Given records START
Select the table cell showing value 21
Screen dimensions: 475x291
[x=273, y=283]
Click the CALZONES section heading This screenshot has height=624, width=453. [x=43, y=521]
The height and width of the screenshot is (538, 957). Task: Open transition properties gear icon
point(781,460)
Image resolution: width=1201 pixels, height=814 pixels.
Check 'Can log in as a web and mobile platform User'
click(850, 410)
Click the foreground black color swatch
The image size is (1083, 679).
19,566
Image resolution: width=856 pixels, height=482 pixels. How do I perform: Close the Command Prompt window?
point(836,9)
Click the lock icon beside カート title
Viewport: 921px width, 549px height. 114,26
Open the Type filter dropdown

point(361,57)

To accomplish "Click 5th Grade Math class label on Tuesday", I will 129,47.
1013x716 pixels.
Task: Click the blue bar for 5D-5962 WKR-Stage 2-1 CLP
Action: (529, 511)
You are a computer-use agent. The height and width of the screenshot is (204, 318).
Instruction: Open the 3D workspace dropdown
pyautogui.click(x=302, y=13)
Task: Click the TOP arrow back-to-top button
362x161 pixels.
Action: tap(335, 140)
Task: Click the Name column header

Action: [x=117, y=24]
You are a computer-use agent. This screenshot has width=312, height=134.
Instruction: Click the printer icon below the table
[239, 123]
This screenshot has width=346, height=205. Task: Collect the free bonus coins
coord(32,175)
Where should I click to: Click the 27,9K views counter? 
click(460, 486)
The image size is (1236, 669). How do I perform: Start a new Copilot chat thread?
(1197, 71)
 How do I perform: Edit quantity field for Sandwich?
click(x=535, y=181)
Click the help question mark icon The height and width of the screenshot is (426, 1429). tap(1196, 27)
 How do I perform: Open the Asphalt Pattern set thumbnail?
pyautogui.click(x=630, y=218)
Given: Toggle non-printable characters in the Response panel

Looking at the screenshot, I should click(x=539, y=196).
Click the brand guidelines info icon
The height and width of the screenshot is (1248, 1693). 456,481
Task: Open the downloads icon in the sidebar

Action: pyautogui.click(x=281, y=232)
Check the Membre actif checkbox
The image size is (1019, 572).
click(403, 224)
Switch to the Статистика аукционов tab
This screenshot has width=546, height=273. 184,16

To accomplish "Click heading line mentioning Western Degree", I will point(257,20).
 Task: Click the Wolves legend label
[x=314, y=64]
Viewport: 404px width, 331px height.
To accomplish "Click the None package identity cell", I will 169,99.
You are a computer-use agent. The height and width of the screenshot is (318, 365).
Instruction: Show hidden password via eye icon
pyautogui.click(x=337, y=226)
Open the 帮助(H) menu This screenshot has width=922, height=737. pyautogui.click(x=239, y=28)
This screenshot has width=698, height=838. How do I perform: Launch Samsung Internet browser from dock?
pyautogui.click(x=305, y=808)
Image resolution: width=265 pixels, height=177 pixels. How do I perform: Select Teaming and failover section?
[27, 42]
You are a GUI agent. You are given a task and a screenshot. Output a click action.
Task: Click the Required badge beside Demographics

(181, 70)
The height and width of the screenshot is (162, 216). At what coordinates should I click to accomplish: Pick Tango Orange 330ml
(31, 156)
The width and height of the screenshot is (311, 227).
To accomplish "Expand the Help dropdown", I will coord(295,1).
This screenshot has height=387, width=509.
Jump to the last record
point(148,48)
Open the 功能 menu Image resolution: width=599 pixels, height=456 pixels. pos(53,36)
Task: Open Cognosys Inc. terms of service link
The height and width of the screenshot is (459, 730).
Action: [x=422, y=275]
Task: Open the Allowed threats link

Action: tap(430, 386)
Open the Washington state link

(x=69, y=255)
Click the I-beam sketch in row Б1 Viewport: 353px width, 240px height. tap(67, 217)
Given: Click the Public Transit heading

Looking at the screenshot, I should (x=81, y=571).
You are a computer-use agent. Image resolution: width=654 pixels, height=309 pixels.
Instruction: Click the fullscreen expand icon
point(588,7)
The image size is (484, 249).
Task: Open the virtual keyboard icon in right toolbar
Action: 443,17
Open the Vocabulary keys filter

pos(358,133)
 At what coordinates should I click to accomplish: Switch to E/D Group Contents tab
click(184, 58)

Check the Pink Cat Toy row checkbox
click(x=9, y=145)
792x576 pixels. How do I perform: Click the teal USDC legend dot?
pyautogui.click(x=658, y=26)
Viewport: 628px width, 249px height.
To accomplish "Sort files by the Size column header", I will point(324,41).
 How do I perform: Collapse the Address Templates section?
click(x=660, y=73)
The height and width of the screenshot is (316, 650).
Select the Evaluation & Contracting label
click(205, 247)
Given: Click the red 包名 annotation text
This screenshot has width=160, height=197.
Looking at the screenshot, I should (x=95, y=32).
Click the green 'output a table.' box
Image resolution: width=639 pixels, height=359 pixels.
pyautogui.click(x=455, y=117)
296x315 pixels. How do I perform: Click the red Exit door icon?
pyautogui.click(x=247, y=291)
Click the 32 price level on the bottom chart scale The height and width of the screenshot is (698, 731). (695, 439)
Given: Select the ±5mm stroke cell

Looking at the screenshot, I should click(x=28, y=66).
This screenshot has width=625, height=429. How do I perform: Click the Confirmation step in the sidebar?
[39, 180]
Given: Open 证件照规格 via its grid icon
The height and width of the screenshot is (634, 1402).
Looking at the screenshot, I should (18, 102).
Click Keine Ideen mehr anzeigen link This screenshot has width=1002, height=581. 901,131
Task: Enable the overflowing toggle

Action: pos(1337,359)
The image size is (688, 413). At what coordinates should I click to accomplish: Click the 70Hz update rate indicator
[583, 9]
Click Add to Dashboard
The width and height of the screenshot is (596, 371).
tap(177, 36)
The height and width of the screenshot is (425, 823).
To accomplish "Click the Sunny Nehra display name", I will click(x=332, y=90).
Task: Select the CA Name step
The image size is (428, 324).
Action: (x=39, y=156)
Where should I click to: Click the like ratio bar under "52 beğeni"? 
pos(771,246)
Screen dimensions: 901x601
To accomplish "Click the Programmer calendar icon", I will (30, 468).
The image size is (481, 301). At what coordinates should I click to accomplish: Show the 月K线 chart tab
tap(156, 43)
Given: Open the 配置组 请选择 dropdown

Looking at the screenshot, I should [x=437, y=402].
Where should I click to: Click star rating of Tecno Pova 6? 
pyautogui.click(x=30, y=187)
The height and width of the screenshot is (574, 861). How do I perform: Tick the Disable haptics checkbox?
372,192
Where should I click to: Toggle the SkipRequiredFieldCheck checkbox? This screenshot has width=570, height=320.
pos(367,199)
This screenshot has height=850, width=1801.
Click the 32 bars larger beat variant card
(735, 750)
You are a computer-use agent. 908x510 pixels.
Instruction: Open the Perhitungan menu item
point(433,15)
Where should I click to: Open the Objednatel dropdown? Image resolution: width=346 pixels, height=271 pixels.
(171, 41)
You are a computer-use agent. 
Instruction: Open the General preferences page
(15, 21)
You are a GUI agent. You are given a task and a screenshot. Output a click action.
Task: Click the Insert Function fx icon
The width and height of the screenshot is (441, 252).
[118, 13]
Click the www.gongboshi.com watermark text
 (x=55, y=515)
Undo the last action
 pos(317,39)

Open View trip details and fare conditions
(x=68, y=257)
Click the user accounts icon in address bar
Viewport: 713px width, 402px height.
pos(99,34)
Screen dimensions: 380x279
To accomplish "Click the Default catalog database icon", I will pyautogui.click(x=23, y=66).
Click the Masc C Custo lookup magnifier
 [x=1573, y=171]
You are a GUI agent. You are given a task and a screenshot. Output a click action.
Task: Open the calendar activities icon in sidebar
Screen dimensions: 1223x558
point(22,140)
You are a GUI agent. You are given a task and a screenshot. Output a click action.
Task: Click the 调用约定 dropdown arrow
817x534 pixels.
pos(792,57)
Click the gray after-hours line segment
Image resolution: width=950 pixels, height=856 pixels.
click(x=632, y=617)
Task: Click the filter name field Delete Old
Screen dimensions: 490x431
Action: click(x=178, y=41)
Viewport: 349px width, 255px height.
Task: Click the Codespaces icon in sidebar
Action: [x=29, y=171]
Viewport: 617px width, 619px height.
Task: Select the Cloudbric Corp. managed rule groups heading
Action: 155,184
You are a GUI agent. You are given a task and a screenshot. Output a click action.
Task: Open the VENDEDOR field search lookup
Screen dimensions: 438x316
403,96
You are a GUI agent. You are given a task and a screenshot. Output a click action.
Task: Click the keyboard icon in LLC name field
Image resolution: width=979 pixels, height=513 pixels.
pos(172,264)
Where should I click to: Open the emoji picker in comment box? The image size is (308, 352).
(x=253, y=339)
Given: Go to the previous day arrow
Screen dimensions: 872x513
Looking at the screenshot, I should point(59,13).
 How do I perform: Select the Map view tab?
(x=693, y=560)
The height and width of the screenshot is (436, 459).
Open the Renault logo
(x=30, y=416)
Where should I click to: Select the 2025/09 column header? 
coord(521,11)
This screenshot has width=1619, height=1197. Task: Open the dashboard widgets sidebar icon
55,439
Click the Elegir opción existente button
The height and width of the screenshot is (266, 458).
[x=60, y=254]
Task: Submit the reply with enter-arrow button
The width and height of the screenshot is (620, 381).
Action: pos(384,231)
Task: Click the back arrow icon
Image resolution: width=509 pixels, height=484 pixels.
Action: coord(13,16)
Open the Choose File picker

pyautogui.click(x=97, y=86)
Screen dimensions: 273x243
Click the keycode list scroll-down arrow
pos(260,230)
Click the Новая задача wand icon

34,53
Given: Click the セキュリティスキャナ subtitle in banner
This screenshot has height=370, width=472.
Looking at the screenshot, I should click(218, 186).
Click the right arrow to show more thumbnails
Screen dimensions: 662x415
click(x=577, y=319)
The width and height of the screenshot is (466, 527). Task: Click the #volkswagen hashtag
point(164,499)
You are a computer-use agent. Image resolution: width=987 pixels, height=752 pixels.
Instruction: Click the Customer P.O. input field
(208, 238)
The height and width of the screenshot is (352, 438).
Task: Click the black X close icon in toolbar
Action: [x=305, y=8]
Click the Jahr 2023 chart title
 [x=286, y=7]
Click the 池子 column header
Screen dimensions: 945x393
Given records END
== Work order ==
Each line from the one containing "Instruction: Click the Customer" to the final line of the entries above must be returned exactly, and no other line may appear.

== Exercise solution ==
Instruction: Click the Customer P.O. input field
(208, 238)
The height and width of the screenshot is (352, 438).
Task: Click the black X close icon in toolbar
Action: [x=305, y=8]
Click the Jahr 2023 chart title
 [x=286, y=7]
Click the 池子 column header
Screen dimensions: 945x393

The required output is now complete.